The Automata held her arms out, as though to protect the trees from the Lamia.
“Emmy? Is something the matter?” Aya asked, lowering her shears.
“I can’t let you do that,” Emmy said, her expression completely unreadable.
Aya tried moving past her, slithering side to side, but the Automata only matched her movements.
It was a textbook case of miscommunication. That’s just what happens when two sides of a conflict, deal, or exchange fail, or are unwilling to communicate the necessary information to each other.
“Why can’t you?” Aya tried, backing off. “Lymia asked me to help you with the harvest…”
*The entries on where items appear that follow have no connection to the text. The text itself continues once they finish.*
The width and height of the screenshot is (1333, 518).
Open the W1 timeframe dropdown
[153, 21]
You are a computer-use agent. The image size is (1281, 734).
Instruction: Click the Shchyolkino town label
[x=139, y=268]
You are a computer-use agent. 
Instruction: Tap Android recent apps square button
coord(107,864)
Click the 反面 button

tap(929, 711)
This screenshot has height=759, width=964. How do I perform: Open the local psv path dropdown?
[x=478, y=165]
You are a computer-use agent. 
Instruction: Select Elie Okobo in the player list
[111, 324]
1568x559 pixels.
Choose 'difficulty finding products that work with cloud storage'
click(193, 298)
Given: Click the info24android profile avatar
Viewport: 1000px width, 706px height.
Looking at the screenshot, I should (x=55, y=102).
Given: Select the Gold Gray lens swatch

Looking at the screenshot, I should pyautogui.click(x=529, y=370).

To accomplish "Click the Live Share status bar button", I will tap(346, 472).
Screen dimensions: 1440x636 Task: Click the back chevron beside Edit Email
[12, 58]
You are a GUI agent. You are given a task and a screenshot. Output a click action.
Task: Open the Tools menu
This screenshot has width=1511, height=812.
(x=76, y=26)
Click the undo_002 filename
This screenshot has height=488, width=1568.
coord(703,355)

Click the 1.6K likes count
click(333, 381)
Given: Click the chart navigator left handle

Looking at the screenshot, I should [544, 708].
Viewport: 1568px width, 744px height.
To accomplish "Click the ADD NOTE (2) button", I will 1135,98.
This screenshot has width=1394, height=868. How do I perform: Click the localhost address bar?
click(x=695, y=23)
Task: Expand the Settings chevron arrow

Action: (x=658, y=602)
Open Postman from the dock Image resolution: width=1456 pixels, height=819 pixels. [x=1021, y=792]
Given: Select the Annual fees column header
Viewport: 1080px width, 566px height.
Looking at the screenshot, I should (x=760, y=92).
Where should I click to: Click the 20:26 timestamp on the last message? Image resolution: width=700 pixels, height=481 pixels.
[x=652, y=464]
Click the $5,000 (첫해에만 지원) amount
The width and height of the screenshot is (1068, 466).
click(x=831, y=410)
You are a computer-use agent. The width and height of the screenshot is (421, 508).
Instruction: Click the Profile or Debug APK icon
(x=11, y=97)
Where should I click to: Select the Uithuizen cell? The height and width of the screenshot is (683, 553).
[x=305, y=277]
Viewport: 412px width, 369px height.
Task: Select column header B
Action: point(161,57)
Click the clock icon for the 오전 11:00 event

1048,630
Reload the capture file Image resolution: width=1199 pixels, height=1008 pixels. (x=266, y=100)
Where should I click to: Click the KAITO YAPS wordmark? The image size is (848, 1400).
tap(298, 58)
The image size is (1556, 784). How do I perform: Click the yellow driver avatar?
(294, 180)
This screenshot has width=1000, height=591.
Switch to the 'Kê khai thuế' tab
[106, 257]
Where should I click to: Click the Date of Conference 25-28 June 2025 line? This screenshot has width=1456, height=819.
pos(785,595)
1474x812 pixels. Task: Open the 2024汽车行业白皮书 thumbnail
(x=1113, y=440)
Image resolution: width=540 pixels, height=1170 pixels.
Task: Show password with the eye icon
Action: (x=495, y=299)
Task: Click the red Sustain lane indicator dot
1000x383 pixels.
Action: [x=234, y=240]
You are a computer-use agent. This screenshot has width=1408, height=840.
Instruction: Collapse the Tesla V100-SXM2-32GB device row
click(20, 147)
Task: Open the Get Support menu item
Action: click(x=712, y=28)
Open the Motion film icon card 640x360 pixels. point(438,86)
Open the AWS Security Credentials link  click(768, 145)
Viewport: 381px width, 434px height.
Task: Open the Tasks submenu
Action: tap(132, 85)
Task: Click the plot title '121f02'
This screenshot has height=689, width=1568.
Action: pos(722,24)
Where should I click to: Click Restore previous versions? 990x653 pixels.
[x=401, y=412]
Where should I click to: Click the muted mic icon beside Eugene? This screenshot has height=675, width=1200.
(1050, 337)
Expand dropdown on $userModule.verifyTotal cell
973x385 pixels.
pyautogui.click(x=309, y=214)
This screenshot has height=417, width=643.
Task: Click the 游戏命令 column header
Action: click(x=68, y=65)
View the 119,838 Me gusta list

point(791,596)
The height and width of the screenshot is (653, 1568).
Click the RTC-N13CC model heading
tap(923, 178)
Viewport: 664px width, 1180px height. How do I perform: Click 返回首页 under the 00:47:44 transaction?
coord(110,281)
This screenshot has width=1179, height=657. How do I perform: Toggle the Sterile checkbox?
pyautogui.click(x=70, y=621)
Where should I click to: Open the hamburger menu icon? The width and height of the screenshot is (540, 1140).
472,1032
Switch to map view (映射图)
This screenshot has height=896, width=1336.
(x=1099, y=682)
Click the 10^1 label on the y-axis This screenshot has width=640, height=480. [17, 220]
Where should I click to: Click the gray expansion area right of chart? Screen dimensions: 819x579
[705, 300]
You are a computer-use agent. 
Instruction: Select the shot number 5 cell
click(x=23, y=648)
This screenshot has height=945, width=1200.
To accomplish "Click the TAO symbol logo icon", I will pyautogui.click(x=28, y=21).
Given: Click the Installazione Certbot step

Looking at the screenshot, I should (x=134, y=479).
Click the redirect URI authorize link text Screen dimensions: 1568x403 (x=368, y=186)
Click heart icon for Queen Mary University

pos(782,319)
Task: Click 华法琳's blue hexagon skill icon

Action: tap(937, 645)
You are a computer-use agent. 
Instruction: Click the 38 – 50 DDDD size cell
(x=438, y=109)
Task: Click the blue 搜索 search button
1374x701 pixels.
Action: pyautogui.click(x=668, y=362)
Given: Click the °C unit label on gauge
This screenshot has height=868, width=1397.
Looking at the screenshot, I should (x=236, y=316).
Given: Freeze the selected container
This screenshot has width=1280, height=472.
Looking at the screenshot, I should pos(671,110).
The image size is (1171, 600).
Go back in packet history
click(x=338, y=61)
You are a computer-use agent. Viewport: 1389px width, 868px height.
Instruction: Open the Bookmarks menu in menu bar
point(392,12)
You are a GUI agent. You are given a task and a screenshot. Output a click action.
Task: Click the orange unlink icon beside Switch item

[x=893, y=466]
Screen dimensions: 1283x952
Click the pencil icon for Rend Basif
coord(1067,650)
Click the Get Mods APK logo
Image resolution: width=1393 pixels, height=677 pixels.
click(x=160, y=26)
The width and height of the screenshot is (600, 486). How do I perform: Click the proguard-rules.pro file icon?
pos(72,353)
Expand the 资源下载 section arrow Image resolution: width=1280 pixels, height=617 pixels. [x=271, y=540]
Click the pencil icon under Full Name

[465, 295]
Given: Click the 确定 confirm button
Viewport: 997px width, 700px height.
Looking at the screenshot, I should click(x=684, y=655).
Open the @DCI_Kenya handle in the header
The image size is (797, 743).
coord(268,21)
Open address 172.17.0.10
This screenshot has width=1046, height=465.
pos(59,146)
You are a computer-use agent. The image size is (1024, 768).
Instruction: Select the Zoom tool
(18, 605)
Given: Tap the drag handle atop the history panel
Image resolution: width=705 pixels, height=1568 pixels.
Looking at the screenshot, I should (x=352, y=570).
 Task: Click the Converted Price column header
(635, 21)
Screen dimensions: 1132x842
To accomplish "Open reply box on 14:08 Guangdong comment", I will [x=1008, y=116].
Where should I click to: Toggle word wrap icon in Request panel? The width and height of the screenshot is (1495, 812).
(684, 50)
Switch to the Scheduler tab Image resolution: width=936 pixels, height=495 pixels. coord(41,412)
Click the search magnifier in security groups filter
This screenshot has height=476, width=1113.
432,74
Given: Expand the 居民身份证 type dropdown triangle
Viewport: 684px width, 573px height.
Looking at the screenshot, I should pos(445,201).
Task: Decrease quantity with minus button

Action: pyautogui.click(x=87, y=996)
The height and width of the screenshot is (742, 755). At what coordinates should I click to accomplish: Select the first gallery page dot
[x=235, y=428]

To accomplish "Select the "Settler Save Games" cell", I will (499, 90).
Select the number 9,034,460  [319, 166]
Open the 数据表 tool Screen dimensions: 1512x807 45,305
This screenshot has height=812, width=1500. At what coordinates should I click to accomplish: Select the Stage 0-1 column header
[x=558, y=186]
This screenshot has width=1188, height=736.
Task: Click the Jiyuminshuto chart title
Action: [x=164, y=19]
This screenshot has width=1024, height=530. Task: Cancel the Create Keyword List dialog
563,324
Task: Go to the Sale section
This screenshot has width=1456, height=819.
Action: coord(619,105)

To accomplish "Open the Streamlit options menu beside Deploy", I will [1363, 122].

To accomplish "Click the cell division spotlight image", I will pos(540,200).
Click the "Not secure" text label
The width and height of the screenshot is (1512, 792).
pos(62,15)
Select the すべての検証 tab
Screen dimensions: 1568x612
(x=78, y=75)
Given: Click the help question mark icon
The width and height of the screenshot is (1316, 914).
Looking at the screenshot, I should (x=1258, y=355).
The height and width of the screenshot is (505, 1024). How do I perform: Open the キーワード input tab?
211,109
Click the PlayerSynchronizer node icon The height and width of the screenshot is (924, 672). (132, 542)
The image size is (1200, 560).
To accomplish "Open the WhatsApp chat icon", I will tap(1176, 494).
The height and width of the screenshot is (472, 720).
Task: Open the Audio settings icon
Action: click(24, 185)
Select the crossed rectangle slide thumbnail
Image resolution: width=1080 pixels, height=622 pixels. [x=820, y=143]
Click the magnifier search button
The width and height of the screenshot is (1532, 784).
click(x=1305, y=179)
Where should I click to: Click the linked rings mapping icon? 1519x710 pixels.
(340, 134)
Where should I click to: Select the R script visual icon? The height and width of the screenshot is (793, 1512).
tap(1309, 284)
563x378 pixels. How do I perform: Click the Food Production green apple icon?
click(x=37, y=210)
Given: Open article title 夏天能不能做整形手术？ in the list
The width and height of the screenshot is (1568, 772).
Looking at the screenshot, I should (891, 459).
“Your course of actions conflict with EM-12Y’s first directive.”
Progress. At least she had some sort of tangible reason. “May I know what that first directive is…?”
“That information is… classified.”
There is a brief hesitance in the Automata’s voice, a strange pause of doubt. She averts her gaze from Aya, staring at the ground somewhere to her left with a conflicted expression.
It was the first show of emotion from Emmy. Slowly, Aya merely nodded and tried an uneasy smile. “I… don’t really get it, but I think I also understand. I’ll try something else.”
It wasn’t something worth fighting over. With due haste, Aya went back to the house, following the cobblestone path.
The wind today was a gentle breeze that ruffled her skirt and hair, a refreshing spring wind. It made a melodic sound as it whistled through the grasses and trees.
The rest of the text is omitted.